Kafka comes with a feature which allows it to build the index file from an arbitrary segment file. What this means is: instead of consuming the topic and uploading raw data to external storage, it is possible to move a segment file as it is persisted on disk. The data in the topic is still stored in its raw format, albeit inside of a segment file. The advantage of storing segments files is such that there is no additional cost of consuming for cold storage purpose and no cost in feeding back to Kafka for reprocessing. One can simply download the segment file and use Kafka libraries — no need to run Kafka cluster at all — to read data out. Such segment files can be processed in parallel with Storm, Spark, Hadoop, or any other sufficient tool.
Nothing stops anyone from doing this today. The simplest way is to have a program running on the Kafka machine which would check when the old segments are closed, copy them to external storage and let Kafka simply deal with old segments as it does now.
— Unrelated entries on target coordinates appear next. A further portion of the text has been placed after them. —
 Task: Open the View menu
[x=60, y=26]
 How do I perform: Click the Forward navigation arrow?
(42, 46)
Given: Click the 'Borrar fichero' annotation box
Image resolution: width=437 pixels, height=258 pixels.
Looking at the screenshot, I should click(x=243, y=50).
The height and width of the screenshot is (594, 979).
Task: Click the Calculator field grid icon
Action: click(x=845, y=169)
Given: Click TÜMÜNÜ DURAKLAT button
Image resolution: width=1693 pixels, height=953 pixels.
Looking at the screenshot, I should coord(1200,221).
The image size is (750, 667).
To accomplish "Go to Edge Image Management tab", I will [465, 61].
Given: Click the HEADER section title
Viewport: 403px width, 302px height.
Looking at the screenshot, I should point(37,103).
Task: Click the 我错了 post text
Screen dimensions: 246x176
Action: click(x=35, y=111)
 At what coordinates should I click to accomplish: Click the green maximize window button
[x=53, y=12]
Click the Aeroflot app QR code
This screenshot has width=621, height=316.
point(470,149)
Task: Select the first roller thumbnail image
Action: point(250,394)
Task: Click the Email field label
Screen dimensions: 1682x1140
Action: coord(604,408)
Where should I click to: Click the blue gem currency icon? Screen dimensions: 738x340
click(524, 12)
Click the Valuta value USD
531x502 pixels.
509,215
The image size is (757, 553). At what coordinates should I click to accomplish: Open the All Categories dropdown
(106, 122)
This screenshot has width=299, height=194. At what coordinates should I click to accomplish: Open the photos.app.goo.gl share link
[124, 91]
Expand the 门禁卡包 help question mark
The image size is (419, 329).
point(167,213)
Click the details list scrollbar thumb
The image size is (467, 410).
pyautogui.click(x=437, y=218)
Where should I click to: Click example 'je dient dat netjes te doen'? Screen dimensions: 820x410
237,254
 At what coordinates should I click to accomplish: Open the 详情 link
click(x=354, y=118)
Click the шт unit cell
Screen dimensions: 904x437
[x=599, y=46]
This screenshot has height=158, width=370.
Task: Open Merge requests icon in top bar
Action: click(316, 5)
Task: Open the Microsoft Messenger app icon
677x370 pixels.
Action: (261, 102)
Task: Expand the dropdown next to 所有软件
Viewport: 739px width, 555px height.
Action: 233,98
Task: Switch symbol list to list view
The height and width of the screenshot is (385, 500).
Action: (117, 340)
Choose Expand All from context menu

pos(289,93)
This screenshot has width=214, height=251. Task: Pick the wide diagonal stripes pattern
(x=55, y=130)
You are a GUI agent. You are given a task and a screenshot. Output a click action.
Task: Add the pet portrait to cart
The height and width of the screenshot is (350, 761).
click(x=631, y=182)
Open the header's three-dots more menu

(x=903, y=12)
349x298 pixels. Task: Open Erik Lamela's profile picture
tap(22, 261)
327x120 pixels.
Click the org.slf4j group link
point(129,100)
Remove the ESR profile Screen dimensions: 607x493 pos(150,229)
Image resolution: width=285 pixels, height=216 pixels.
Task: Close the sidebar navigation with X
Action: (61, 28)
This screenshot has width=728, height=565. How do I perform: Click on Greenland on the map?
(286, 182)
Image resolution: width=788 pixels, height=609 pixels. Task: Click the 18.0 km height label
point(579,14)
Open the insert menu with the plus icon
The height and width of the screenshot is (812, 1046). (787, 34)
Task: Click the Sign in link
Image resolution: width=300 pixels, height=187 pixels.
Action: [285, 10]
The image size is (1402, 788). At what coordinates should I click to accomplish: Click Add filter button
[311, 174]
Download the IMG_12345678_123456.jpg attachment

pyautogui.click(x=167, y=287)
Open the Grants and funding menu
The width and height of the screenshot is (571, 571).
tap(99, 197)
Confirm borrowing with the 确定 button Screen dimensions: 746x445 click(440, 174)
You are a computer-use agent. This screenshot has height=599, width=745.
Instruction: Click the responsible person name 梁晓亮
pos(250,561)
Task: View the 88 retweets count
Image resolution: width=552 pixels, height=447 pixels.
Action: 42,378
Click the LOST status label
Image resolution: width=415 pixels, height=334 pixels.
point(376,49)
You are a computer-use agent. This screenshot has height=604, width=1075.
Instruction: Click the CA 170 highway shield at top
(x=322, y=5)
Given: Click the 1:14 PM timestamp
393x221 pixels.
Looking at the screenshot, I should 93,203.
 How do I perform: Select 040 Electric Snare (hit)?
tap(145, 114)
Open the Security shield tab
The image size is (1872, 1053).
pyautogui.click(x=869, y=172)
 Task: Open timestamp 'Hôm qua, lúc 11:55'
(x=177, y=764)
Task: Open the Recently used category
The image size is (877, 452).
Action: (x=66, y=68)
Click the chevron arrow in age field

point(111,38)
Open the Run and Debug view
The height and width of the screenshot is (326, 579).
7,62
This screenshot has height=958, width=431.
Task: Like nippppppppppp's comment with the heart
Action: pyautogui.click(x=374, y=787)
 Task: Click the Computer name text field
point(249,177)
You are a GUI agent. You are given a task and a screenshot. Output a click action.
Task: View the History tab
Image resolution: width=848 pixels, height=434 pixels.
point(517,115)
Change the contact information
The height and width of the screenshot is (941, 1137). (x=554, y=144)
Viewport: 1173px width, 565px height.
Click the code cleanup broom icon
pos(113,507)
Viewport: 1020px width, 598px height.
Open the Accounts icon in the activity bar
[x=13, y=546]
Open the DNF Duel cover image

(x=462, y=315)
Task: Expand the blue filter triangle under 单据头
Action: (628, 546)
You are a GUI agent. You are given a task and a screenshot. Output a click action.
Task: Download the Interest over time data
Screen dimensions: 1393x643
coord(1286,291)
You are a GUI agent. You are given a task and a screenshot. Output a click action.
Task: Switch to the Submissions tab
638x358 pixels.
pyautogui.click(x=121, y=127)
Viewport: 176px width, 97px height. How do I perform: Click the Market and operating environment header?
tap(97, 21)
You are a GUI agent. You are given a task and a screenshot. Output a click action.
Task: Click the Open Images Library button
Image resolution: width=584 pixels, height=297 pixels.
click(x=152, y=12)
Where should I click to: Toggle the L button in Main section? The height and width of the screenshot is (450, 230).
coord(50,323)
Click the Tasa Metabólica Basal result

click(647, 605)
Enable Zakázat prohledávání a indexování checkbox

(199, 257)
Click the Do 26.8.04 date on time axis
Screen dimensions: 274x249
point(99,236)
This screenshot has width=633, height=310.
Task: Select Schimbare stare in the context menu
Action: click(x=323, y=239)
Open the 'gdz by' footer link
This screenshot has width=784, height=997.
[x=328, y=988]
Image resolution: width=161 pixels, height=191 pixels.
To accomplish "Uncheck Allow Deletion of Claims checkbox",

This is, however, another one of those “roll it out yourself” approaches. Kafka could help. There are two possible options I can think of.
First approach: if Kafka provided a notification mechanism and could trigger a program when a segment file is to be discarded, it would become feasible to provide a standard method of moving data to cold storage in reaction to those events. Once the program finishes backing the segments up, it could tell Kafka “it is now safe to delete these segments”.
The second option is to provide an additional value for the log.cleanup.policy setting, call it cold-storage. In case of this value, Kafka would move the segment files — which otherwise would be deleted — to another destination on the server. They can be picked up from there and moved to the cold storage.
Both of these options ensure that Kafka data can be archived without having to interfere with Kafka process itself. Considering data replication features in Kafka, the former method seems more plausible. It would free the cluster operator from having to track file system changes. Furthermore, it could be implemented in such a way that, if there are any listeners waiting for those events for a given topic, Kafka switches to this mode automatically. It does put a responsibility on the operator to ensure flawless execution of the archive process but it is an opt-in mechanism — the operator is aware of the behavior.
A well defined, standardized method for moving Kafka segments to the cold storage would significantly improve the availability and processing of historical data.